▶ **Try it**
Copy every line of the listing that holds the string "computer".

----------

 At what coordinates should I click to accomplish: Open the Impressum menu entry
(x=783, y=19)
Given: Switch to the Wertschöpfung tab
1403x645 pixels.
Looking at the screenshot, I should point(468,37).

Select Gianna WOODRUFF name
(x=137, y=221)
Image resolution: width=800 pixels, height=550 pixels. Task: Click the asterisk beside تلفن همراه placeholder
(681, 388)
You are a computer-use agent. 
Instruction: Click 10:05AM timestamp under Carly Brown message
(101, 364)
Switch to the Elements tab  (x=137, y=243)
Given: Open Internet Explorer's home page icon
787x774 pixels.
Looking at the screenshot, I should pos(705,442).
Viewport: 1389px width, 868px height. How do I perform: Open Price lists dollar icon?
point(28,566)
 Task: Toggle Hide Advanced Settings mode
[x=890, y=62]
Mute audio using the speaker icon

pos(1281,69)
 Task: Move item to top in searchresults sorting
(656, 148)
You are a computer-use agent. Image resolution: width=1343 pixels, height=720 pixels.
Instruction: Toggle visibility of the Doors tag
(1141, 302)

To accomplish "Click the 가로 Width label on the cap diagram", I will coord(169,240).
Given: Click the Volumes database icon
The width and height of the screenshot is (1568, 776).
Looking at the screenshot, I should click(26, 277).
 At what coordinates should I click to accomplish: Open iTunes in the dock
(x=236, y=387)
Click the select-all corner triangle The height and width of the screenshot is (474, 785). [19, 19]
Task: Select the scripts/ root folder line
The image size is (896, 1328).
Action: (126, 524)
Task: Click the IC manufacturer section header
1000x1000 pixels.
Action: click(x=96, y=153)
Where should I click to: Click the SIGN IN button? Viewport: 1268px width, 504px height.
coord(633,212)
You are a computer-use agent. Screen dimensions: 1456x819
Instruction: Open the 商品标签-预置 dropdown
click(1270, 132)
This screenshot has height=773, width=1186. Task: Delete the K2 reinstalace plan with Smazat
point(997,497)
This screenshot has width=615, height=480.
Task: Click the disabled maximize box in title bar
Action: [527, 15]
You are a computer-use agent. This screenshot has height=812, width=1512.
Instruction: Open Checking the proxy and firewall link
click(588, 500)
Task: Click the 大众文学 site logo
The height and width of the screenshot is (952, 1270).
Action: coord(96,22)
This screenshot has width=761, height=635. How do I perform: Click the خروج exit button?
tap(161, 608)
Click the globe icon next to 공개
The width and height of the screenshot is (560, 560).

----------

▶ **Result**
You are a computer-use agent. 
You are a computer-use agent. Image resolution: width=1343 pixels, height=720 pixels.
You are a computer-use agent. Screen dimensions: 1456x819
You are a computer-use agent. This screenshot has height=812, width=1512.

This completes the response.